Stored data
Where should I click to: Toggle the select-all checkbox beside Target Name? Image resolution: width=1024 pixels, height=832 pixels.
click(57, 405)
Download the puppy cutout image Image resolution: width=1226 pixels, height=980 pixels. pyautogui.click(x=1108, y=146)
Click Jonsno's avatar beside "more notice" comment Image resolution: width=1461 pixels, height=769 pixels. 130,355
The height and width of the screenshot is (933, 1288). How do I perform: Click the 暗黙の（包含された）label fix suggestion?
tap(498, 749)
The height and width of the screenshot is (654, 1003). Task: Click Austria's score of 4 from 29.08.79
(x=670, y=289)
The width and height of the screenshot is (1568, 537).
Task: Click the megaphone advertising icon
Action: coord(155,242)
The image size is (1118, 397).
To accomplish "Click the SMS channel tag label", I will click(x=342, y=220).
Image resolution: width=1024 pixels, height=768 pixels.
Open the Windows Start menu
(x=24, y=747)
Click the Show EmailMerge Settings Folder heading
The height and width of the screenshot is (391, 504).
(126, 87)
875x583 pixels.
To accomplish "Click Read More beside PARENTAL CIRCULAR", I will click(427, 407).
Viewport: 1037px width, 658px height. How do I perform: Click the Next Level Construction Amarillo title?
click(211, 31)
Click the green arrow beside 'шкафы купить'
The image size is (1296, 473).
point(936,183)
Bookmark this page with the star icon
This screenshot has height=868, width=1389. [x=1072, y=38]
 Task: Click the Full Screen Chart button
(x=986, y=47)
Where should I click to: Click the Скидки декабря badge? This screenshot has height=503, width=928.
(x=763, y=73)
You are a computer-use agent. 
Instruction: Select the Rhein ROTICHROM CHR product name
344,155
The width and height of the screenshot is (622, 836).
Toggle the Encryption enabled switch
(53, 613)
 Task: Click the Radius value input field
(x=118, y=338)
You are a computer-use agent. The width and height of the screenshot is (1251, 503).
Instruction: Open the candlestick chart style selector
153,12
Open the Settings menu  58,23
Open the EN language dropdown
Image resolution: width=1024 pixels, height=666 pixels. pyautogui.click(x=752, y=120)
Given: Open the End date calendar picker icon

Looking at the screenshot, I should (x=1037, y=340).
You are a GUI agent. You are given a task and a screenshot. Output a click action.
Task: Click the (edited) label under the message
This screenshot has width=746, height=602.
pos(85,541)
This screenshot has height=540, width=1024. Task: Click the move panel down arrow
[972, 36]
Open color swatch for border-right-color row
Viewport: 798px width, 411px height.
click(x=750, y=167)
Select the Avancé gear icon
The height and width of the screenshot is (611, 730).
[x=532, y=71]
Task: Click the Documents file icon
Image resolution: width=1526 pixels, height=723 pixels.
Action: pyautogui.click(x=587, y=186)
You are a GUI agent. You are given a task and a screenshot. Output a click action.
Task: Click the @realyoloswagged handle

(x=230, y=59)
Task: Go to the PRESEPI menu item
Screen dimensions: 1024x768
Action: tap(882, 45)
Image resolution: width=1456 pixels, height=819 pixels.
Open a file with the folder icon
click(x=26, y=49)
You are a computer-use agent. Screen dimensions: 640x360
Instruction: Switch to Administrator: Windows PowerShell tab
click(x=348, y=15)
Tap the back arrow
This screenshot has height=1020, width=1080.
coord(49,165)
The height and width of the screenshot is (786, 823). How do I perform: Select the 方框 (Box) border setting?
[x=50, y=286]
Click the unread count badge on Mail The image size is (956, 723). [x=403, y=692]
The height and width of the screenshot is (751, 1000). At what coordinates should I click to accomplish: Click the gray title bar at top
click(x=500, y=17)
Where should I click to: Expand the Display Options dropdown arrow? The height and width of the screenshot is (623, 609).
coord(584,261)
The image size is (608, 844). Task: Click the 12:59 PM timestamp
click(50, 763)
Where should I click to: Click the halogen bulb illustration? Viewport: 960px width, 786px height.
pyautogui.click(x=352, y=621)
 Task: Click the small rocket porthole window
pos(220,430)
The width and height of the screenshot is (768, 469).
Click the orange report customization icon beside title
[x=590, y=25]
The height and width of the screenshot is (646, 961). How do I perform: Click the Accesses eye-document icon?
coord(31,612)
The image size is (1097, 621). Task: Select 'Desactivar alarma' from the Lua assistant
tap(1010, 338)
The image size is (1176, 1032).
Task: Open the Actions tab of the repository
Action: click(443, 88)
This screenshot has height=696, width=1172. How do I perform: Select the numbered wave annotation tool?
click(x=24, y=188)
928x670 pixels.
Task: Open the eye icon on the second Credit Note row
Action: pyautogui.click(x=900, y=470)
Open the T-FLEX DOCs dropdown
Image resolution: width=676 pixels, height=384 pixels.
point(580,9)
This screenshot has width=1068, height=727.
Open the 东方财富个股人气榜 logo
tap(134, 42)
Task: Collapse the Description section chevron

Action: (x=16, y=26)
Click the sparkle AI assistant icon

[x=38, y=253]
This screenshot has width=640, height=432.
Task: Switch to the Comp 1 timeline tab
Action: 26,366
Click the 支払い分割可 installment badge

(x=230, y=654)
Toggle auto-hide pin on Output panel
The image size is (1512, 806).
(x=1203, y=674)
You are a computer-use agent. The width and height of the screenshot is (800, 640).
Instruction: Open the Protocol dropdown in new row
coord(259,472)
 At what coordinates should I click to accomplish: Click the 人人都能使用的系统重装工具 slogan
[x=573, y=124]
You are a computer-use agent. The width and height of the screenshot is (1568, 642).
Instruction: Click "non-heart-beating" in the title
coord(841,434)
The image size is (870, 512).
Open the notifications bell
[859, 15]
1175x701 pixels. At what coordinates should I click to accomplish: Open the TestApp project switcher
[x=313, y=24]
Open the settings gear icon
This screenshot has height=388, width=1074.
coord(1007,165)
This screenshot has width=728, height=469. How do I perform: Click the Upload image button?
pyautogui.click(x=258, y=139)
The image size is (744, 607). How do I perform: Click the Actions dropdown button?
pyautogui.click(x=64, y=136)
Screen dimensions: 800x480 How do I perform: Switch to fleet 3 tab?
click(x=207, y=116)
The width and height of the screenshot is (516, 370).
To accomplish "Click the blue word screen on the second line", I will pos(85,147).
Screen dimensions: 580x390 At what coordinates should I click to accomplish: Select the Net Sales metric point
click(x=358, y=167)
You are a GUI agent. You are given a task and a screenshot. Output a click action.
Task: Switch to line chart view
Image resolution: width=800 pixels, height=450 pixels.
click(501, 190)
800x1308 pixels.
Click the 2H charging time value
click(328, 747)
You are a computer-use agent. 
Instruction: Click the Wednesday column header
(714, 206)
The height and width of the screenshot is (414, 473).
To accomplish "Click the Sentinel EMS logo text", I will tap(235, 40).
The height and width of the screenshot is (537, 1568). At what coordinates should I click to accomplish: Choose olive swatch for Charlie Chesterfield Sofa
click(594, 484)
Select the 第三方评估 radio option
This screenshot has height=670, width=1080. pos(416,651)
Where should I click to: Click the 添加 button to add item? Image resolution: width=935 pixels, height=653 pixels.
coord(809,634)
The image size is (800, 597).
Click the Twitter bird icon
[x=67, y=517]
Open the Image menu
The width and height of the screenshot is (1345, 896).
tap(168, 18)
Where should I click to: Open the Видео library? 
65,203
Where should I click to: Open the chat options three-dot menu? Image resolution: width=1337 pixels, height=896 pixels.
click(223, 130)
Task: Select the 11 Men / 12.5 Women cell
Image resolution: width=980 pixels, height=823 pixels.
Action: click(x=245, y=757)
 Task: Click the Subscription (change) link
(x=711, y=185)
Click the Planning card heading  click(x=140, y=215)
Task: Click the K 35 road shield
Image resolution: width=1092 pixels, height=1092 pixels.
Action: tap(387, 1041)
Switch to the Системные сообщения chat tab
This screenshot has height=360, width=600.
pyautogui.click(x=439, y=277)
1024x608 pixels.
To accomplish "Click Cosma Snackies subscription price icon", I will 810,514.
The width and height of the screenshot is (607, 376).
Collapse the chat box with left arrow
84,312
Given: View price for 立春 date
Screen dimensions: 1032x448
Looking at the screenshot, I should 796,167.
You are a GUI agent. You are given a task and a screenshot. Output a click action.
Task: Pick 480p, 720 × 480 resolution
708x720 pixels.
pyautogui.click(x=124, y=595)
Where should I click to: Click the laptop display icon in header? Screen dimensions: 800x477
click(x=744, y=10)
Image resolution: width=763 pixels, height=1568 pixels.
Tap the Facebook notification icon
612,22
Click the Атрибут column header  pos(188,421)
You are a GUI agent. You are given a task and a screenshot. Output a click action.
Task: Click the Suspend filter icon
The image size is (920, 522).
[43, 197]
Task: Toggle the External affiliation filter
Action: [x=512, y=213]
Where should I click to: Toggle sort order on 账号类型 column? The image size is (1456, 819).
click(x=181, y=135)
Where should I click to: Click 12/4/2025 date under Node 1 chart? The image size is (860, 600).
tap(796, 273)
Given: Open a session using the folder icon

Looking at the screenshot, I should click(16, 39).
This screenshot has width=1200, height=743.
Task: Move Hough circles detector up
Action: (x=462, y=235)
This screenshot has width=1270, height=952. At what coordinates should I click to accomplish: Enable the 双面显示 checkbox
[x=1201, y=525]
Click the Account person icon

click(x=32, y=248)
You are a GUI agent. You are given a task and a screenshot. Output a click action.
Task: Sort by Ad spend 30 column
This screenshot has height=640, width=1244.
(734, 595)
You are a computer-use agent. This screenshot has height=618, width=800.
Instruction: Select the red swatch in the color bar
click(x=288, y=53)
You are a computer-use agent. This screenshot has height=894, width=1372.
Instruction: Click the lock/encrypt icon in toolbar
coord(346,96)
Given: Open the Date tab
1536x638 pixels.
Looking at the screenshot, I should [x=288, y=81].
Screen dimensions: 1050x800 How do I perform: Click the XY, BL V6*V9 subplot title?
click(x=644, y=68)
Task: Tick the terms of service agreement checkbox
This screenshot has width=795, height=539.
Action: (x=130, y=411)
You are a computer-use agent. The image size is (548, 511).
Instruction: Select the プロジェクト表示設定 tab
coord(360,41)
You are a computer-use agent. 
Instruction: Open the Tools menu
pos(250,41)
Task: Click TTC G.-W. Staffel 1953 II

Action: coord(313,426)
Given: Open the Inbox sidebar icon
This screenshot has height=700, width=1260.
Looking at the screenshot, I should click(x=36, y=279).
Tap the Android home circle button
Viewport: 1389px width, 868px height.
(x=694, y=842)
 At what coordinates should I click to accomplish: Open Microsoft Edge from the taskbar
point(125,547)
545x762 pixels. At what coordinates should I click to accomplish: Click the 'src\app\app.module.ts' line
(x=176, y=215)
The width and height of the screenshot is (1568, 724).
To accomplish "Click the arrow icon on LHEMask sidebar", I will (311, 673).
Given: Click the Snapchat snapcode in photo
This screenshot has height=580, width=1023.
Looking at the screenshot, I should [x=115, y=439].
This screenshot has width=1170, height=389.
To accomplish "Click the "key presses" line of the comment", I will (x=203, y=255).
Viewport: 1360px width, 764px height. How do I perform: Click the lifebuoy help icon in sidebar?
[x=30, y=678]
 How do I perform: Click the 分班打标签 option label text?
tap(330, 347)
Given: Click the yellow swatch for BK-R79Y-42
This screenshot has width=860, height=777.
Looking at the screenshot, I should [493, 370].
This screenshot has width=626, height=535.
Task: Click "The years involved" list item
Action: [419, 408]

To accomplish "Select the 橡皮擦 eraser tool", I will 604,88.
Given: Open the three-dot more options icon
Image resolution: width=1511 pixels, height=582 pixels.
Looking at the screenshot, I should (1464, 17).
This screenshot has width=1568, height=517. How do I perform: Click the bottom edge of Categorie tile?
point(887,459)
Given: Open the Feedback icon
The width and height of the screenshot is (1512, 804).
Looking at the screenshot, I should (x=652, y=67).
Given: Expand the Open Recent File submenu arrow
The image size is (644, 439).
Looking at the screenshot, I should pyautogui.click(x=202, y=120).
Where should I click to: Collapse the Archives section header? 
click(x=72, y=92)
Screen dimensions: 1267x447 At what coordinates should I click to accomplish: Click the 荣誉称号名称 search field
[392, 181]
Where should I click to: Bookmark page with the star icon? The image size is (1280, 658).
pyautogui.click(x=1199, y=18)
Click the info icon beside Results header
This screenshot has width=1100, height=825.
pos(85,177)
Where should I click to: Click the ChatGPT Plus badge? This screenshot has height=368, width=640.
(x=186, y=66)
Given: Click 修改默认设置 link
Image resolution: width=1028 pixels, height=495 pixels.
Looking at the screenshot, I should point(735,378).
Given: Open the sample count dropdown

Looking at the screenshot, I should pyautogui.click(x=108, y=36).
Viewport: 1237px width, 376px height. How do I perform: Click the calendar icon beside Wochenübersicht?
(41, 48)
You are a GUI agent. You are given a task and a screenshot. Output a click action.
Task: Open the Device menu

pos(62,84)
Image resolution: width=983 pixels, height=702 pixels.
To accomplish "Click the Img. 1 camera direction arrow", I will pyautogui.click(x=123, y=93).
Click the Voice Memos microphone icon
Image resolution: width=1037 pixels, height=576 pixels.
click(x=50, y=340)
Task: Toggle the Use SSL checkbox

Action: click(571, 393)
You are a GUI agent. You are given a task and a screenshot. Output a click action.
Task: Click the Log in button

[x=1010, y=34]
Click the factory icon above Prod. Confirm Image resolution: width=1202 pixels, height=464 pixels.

● **Requirement**
Copy the lines above that hold the word "comment".

● **Result of the exercise**
Click Jonsno's avatar beside "more notice" comment Image resolution: width=1461 pixels, height=769 pixels. 130,355
To accomplish "Click the "key presses" line of the comment", I will (x=203, y=255).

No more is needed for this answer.